7.7. カーネル
トレースのための eBPF
システムコール
Red Hat Enterprise Linux 7.6 では、eBPF (Extended Berkeley Packet Filter) ツールがテクノロジープレビューとして導入されます。このツールは、トレーシングサブシステムに対してのみ有効になります。詳細は Red Hat ナレッジベースアーティクル Kernel tracing using eBPF を参照してください。
(BZ#1559615)
HMM (heterogeneous memory management) 機能がテクノロジープレビューとして利用可能に
Red Hat Enterprise Linux 7.3 では、テクノロジープレビューとして heterogeneous memory management (HMM) 機能が導入されました。この機能は、プロセスアドレス空間を独自のメモリー管理ユニット (MMU) にミラーする必要のあるデバイスのヘルパーレイヤーとして、カーネルに追加されています。これにより、CPU 以外のデバイスプロセッサーは、統一システムアドレス空間を使用してシステムメモリーを読み取ることができます。この機能を有効にするには、experimental_hmm=enable
をカーネルコマンドラインに追加します。
(BZ#1230959)
kexec
がテクノロジープレビューとして利用可能に
kexec
システムコールがテクノロジープレビューとして提供されています。このシステムコールを使用すると現在実行中のカーネルから別のカーネルを読み込んだり、起動したりすることが可能で、カーネル内のブートローダーとして機能します。通常はシステム起動中に実行されるハードウェアの初期化が kexec
の起動中に行われないため、再起動にかかる時間が大幅に短縮されます。
(BZ#1460849)
テクノロジープレビューとしての kexec fast reboot
Red Hat Enterprise Linux 7.5 で導入された kexec fast reboot
機能は、引き続きテクノロジープレビューとして利用できます。kexec fast reboot
を使用するとシステムの再起動の速度が大幅に向上します。この機能を使用するには、kexec カーネルを手動で読み込んでから、オペレーティングシステムを再起動する必要があります。
kexec fast reboot
をデフォルトの再起動アクションにすることはできません。特例は、Anaconda
に kexec fast reboot
を使用することです。この場合も、kexec fast reboot
をデフォルトにすることはできません。ただし、Anaconda
と併用すると、anaconda オプションを使用してカーネルを起動してインストールが完了したあと、オペレーティングシステムが自動的に kexec fast reboot
を使用します。kexec の再起動スケジュールを設定するには、カーネルコマンドラインの inst.kexec
コマンドを使用するか、キックスタートファイルに reboot --kexec
行を追加します。
(BZ#1464377)
perf cqm
が resctrl
に置き換え
Intel Cache Allocation Technology (CAT) が Red Hat Enterprise Linux 7.4 でテクノロジープレビューとして導入されました。
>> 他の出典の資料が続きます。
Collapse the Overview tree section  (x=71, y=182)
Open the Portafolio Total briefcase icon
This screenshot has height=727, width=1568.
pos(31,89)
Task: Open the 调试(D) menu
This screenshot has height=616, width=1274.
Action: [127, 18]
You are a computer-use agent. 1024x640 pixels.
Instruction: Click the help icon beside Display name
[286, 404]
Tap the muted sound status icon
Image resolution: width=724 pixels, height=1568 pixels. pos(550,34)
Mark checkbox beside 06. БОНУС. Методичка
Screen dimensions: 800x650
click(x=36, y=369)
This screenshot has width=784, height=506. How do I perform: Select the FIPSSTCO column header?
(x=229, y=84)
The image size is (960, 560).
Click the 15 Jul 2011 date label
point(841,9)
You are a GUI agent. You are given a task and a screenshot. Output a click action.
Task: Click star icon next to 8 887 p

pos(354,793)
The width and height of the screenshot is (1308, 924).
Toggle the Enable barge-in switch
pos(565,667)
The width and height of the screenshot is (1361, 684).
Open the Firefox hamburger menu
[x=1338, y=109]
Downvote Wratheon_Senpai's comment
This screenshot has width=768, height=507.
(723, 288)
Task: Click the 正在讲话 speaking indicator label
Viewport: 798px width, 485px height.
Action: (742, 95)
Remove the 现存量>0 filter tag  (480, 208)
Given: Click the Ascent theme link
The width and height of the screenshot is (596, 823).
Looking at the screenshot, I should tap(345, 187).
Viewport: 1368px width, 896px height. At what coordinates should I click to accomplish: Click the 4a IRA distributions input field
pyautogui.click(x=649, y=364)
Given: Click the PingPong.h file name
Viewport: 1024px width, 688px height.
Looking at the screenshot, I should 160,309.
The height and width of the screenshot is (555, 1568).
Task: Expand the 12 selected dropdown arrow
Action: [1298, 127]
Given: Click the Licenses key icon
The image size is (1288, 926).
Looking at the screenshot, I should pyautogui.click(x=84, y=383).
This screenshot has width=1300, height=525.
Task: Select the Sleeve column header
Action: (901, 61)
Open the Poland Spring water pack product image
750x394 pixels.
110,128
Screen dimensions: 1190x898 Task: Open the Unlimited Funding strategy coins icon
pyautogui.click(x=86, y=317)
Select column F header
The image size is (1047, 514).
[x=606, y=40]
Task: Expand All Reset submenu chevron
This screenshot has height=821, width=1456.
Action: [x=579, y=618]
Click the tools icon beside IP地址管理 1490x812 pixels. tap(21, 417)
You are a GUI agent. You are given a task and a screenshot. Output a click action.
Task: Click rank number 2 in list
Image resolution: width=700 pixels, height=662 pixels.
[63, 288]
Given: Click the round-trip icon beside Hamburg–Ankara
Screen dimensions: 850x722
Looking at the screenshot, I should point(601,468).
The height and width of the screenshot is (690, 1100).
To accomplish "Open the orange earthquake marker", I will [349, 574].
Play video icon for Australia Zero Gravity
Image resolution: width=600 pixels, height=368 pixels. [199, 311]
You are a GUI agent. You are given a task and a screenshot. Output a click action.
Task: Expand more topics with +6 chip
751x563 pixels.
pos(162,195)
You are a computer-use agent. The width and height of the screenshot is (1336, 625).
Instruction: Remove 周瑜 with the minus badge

ただし、perf インストラクチャーと CQM (Cache Quality of Service Monitoring) ハードウェアサポートの不整合により、perf cqm
ツールが正常に機能しませんでした。したがって、perf cqm
の使用時にさまざまな問題が生じていました。
主な問題は以下のとおりです。
-
perf cqm
が、resctrl
を使用して割り当てたタスクのグループに対応しない -
リサイクルに関するさまざまな問題により、
perf cqm
が不規則で不正確なデータを提供する -
異なるタイプのイベント (例: タスク、全システム、cgroup イベント) を同時に実行する場合に、
perf cqm
のサポートが不十分である -
cgroup イベントに対して
perf cqm
は部分的なサポートしか提供しない - cgroup イベントが階層構造を持つ場合、または cgroup 内のタスクと cgroup を同時に監視する場合、cgroup イベントに対する部分的なサポートが機能しない
-
ライフタイムの監視タスクにより
perf
オーバーヘッドが発生する -
perf cqm
がソケット全体のキャッシュ占有の集計値またはメモリー帯域幅を報告するが、多くのクラウドおよび VMM ベースのユースケースでは、ソケットごとの使用状況が求められる
Red Hat Enterprise Linux 7.5 で、perf cqm
が、resctrl
ファイルシステムをベースにしたアプローチで置き換えられ、上述の問題にすべて対応しました。
(BZ#1457533)
TC HW オフロード処理がテクノロジープレビューとして利用可能に
Red Hat Enterprise Linux 7.6 以降、トラフィック制御 (TC) ハードウェアのオフロードがテクノロジープレビューとして利用できます。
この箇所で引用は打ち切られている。